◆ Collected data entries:
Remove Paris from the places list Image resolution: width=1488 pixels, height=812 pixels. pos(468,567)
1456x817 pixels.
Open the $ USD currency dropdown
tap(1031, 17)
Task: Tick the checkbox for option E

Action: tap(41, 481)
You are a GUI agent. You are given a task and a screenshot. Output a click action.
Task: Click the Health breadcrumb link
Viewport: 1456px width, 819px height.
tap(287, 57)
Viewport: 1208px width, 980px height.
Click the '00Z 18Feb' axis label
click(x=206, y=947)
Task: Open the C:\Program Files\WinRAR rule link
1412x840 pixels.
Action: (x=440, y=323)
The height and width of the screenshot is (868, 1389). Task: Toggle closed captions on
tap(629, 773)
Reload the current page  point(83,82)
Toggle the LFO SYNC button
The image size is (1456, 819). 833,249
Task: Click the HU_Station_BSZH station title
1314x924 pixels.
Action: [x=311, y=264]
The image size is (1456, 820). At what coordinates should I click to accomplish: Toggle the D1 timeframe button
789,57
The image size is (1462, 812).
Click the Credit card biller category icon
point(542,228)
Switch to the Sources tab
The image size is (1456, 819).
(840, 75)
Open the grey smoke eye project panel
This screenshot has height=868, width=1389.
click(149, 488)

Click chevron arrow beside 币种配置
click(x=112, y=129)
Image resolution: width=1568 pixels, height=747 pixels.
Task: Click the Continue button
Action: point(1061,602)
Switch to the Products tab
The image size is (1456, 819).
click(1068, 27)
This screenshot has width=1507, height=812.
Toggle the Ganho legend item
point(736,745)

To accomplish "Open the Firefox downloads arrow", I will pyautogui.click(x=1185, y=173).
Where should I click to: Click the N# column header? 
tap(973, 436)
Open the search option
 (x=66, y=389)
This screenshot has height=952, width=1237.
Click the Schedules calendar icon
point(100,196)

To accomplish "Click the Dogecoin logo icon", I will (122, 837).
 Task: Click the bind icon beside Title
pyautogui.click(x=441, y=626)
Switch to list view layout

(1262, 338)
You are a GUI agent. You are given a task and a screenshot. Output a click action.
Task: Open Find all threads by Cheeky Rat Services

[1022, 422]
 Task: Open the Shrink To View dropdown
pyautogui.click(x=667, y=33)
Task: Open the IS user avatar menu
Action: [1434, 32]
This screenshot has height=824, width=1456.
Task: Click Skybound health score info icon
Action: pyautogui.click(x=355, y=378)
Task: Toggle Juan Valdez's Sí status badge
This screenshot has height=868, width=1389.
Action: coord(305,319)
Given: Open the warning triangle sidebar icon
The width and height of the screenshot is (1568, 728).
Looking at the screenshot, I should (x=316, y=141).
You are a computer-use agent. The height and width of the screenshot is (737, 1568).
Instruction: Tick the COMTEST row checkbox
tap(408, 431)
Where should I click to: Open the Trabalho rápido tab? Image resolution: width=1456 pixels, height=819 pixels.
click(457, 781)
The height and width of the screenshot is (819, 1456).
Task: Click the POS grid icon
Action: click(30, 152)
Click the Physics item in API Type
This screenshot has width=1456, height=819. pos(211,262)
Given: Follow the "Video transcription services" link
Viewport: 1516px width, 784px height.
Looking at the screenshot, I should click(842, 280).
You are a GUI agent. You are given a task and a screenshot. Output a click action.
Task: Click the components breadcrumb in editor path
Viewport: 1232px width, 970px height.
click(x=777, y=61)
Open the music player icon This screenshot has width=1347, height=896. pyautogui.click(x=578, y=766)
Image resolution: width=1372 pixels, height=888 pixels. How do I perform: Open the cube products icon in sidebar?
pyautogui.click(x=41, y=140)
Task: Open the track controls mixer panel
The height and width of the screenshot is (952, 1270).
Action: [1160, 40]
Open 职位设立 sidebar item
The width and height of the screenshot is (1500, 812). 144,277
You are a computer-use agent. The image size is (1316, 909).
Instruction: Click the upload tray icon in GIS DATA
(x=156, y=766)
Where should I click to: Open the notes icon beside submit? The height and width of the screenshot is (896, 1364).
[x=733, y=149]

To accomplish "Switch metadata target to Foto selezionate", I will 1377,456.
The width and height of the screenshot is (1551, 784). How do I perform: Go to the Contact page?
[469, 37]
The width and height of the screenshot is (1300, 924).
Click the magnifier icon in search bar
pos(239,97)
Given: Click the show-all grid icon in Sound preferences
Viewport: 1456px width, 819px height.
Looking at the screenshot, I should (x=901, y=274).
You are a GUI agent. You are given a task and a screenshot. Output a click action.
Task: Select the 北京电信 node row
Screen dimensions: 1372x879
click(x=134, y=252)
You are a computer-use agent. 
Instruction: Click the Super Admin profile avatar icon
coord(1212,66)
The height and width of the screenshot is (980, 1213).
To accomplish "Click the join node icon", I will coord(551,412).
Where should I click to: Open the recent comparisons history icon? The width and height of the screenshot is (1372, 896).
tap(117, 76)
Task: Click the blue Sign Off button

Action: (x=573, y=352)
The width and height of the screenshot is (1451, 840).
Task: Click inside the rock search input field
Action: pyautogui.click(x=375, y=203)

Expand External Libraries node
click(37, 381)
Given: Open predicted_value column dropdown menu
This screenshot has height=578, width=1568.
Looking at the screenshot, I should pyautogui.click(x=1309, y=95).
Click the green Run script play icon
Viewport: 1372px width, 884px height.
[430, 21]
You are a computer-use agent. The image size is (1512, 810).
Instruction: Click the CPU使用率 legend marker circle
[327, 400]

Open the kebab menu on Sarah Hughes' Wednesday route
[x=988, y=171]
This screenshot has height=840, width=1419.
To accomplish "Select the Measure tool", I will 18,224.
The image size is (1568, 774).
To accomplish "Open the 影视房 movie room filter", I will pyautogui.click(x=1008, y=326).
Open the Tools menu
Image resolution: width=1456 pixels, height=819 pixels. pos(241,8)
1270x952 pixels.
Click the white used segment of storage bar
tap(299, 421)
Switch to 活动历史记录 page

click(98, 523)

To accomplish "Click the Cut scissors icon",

◆ Task to complete: Return the lines above exactly, keeping every word.

◆ Exercise result:
Remove Paris from the places list Image resolution: width=1488 pixels, height=812 pixels. pos(468,567)
1456x817 pixels.
Open the $ USD currency dropdown
tap(1031, 17)
Task: Tick the checkbox for option E

Action: tap(41, 481)
You are a GUI agent. You are given a task and a screenshot. Output a click action.
Task: Click the Health breadcrumb link
Viewport: 1456px width, 819px height.
tap(287, 57)
Viewport: 1208px width, 980px height.
Click the '00Z 18Feb' axis label
click(x=206, y=947)
Task: Open the C:\Program Files\WinRAR rule link
1412x840 pixels.
Action: (x=440, y=323)
The height and width of the screenshot is (868, 1389). Task: Toggle closed captions on
tap(629, 773)
Reload the current page  point(83,82)
Toggle the LFO SYNC button
The image size is (1456, 819). 833,249
Task: Click the HU_Station_BSZH station title
1314x924 pixels.
Action: [x=311, y=264]
The image size is (1456, 820). At what coordinates should I click to accomplish: Toggle the D1 timeframe button
789,57
The image size is (1462, 812).
Click the Credit card biller category icon
point(542,228)
Switch to the Sources tab
The image size is (1456, 819).
(840, 75)
Open the grey smoke eye project panel
This screenshot has height=868, width=1389.
click(149, 488)

Click chevron arrow beside 币种配置
click(x=112, y=129)
Image resolution: width=1568 pixels, height=747 pixels.
Task: Click the Continue button
Action: point(1061,602)
Switch to the Products tab
The image size is (1456, 819).
click(1068, 27)
This screenshot has width=1507, height=812.
Toggle the Ganho legend item
point(736,745)

To accomplish "Open the Firefox downloads arrow", I will pyautogui.click(x=1185, y=173).
Where should I click to: Click the N# column header? 
tap(973, 436)
Open the search option
 (x=66, y=389)
This screenshot has height=952, width=1237.
Click the Schedules calendar icon
point(100,196)

To accomplish "Click the Dogecoin logo icon", I will (122, 837).
 Task: Click the bind icon beside Title
pyautogui.click(x=441, y=626)
Switch to list view layout

(1262, 338)
You are a GUI agent. You are given a task and a screenshot. Output a click action.
Task: Open Find all threads by Cheeky Rat Services

[1022, 422]
 Task: Open the Shrink To View dropdown
pyautogui.click(x=667, y=33)
Task: Open the IS user avatar menu
Action: [1434, 32]
This screenshot has height=824, width=1456.
Task: Click Skybound health score info icon
Action: pyautogui.click(x=355, y=378)
Task: Toggle Juan Valdez's Sí status badge
This screenshot has height=868, width=1389.
Action: coord(305,319)
Given: Open the warning triangle sidebar icon
The width and height of the screenshot is (1568, 728).
Looking at the screenshot, I should (x=316, y=141).
You are a computer-use agent. The height and width of the screenshot is (737, 1568).
Instruction: Tick the COMTEST row checkbox
tap(408, 431)
Where should I click to: Open the Trabalho rápido tab? Image resolution: width=1456 pixels, height=819 pixels.
click(457, 781)
The height and width of the screenshot is (819, 1456).
Task: Click the POS grid icon
Action: click(30, 152)
Click the Physics item in API Type
This screenshot has width=1456, height=819. pos(211,262)
Given: Follow the "Video transcription services" link
Viewport: 1516px width, 784px height.
Looking at the screenshot, I should click(842, 280).
You are a GUI agent. You are given a task and a screenshot. Output a click action.
Task: Click the components breadcrumb in editor path
Viewport: 1232px width, 970px height.
click(x=777, y=61)
Open the music player icon This screenshot has width=1347, height=896. pyautogui.click(x=578, y=766)
Image resolution: width=1372 pixels, height=888 pixels. How do I perform: Open the cube products icon in sidebar?
pyautogui.click(x=41, y=140)
Task: Open the track controls mixer panel
The height and width of the screenshot is (952, 1270).
Action: [1160, 40]
Open 职位设立 sidebar item
The width and height of the screenshot is (1500, 812). 144,277
You are a computer-use agent. The image size is (1316, 909).
Instruction: Click the upload tray icon in GIS DATA
(x=156, y=766)
Where should I click to: Open the notes icon beside submit? The height and width of the screenshot is (896, 1364).
[x=733, y=149]

To accomplish "Switch metadata target to Foto selezionate", I will 1377,456.
The width and height of the screenshot is (1551, 784). How do I perform: Go to the Contact page?
[469, 37]
The width and height of the screenshot is (1300, 924).
Click the magnifier icon in search bar
pos(239,97)
Given: Click the show-all grid icon in Sound preferences
Viewport: 1456px width, 819px height.
Looking at the screenshot, I should (x=901, y=274).
You are a GUI agent. You are given a task and a screenshot. Output a click action.
Task: Select the 北京电信 node row
Screen dimensions: 1372x879
click(x=134, y=252)
You are a computer-use agent. 
Instruction: Click the Super Admin profile avatar icon
coord(1212,66)
The height and width of the screenshot is (980, 1213).
To accomplish "Click the join node icon", I will coord(551,412).
Where should I click to: Open the recent comparisons history icon? The width and height of the screenshot is (1372, 896).
tap(117, 76)
Task: Click the blue Sign Off button

Action: (x=573, y=352)
The width and height of the screenshot is (1451, 840).
Task: Click inside the rock search input field
Action: pyautogui.click(x=375, y=203)

Expand External Libraries node
click(37, 381)
Given: Open predicted_value column dropdown menu
This screenshot has height=578, width=1568.
Looking at the screenshot, I should pyautogui.click(x=1309, y=95).
Click the green Run script play icon
Viewport: 1372px width, 884px height.
[430, 21]
You are a computer-use agent. The image size is (1512, 810).
Instruction: Click the CPU使用率 legend marker circle
[327, 400]

Open the kebab menu on Sarah Hughes' Wednesday route
[x=988, y=171]
This screenshot has height=840, width=1419.
To accomplish "Select the Measure tool", I will 18,224.
The image size is (1568, 774).
To accomplish "Open the 影视房 movie room filter", I will pyautogui.click(x=1008, y=326).
Open the Tools menu
Image resolution: width=1456 pixels, height=819 pixels. pos(241,8)
1270x952 pixels.
Click the white used segment of storage bar
tap(299, 421)
Switch to 活动历史记录 page

click(98, 523)

To accomplish "Click the Cut scissors icon",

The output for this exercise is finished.